How to Get Rid of Neck Wrinkles, According to Dr Shyamalar
The neck is a commonly neglected area in skincare routines, even though we’ve probably read that we can prevent wrinkles and sagging if we take our moisturizers down to our neck. Whether or not you follow this advice, you can still develop lines that don’t have any connection to how you apply your skincare products — or your actual age. Because the skin on our neck is thin, it can often show signs of ageing sooner than other parts of the body.
Here, we ask one of Australia’s leading dermatologists, Dr Shyamalar Gunatheesan (@drshyammi_dermatologist), for her insights on what causes neck lines, how to treat them, and how to prevent them.
What causes neck lines?
It turns out that these horizontal wrinkles are caused by the combination of frequent, prolonged bending of the neck and ageing of the skin. “The platysma is a broad, thin muscle covering a large part of our neck.
Repeated movements of our cervical spine, which is highly flexible, in turn, activates the platysma resulting in grooves beneath the skin,” says Dr Shyamalar. “As we age and with UV damage, the loss of elastin and collagen means that these creases or wrinkles can’t spring back up, resulting in etched lines on the neck.”
Why are some people more prone to having neck wrinkles?
If you have more lines than other people, it doesn’t mean that you’re bending your neck more often than they do; other factors influence how your neck ages, such as sun damage, smoking, and skin tone. “Genetics seem to be a major determinant as babies also have horizontal lines,” says Dr Shyamalar. “With ageing and sun exposure comes laxity of skin, accumulation of chin and neck fat, which augments the appearance of horizontal neck lines and rolls.”

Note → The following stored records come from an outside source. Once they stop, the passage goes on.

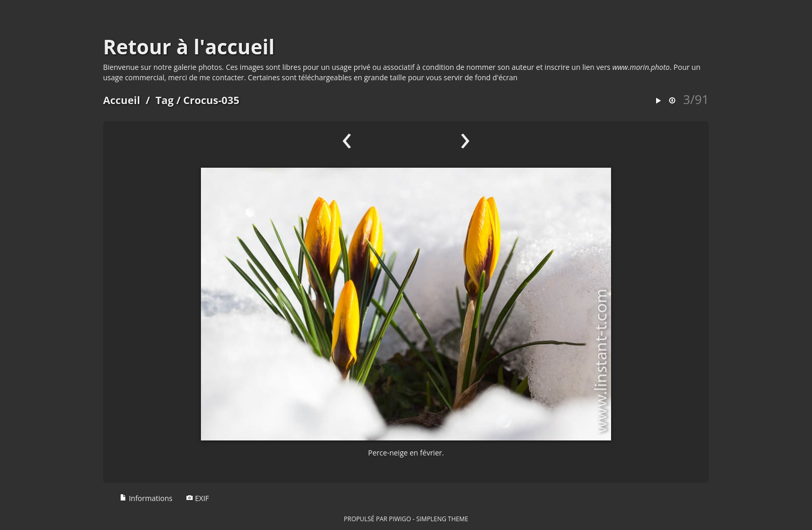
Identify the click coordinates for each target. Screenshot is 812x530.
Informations (146, 498)
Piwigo (400, 519)
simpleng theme (442, 519)
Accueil (122, 100)
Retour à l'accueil (189, 47)
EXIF (197, 498)
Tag (164, 100)
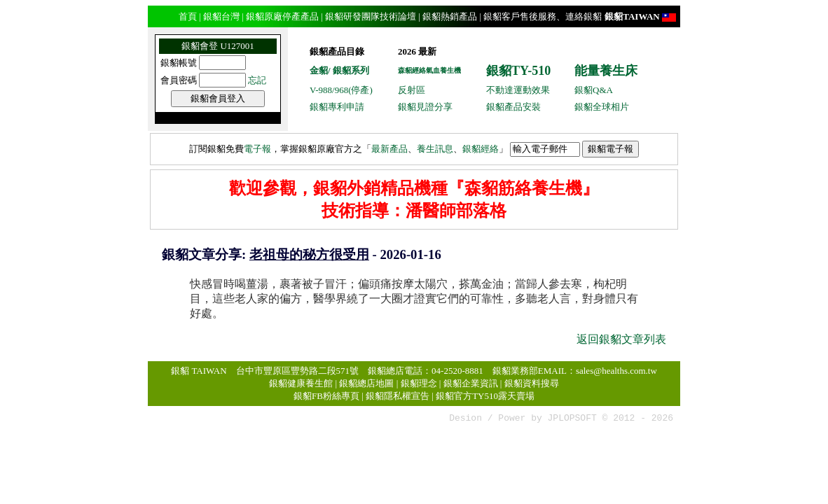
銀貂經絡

Is looking down at our phones too long a legitimate cause?
All of the time you spend looking down at your iPhone or iPad could be contributing to those neck lines. “Technology cannot be solely blamed for this phenomenon as any activity such as reading for prolonged periods of time would also be a contributing factor. However, given research shows that an average individual spends at least 4 hours looking down on a smartphone, tablet or computer, this phraseology seems pretty fitting,” explains Dr Shyamalar. “We would also need to examine the role of blue light emission from these devices that could potentially result in oxidative stress damage to the skin, thereby resulting in wrinkling.”
What can I do to prevent neck wrinkles?
Often, we neglect the delicate skin of our neck, chest and hands in our daily skincare routine. This is a definite no-no, given that these areas age faster as they are more susceptible to UV damage. Dr Shyamalar says it’s important to cleanse gently, pat dry and apply moisturizers and actives starting from the face all the way to the neck and décolletage. She recommends products with vitamins B3 and C, as well as antioxidants, which will help replenish and mitigate the breakdown of collagen and elastin.

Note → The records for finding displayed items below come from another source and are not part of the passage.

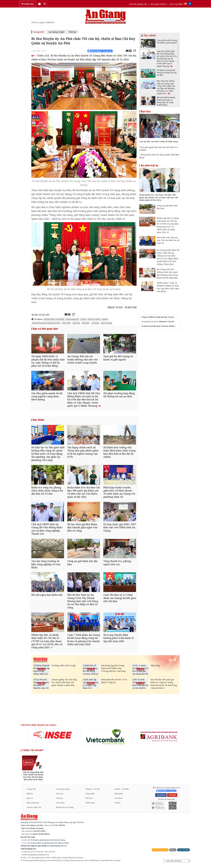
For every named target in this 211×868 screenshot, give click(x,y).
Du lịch (117, 805)
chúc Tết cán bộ (94, 319)
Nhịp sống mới (33, 805)
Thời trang (90, 805)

“A good SPF sunscreen ideally with visible light protection is a must in the daytime,” says Dr Shyamalar. “At night, you can opt for retinoids with low irritancy, which are best suited for the sensitive neck area.”
What are some in-office treatments to get rid of neck wrinkles?
In-office, Dr Shyamalar suggests fillers and Microbotox to improve the appearance of neck wrinkles. “Carefully placed hyaluronic acid filler along the wrinkle lines can work by lifting the skin and effacing the creases with immediate results,” she advises. “The improvements can last up to a year. Non-cross-linked hyaluronic acid can also be injected into the lines and surrounding tissue to increase collagen production and hydration of the skin.”
“Another technique is Microbotox, where small aliquots of onabotulinumtoxin are placed superficially underneath the skin of the neck. This has also been used to reduce platysmal banding and horizontal wrinkles,” she explains.
As for non-surgical techniques, Dr Shyamalar gives three different options: “We can use micro-focused ultrasound energy to boost collagen production. Plasma fibroblast skin tightening is also another option; it is a revolutionary skin-tightening treatment that ablates the skin, resulting in microdots that scab off,” she clarifies. “The plasma energy creates an ionising effect on the air above the skin.”
Non-ablative skin firming devices is also another option. “These utilise either infrared energy or radiofrequency to heat up the dermis, which is the second layer of the skin, and subsequently stimulate fibroblasts to increase collagen production.”
Do neck exercises work in prevention?
Sorry to disappoint but this one has not been adequately proven. “I do feel being aware of our posture and relaxing the skin and musculature of our neck will have a positive effect on skin laxity and consequent wrinkling,” says Dr Shyamalar.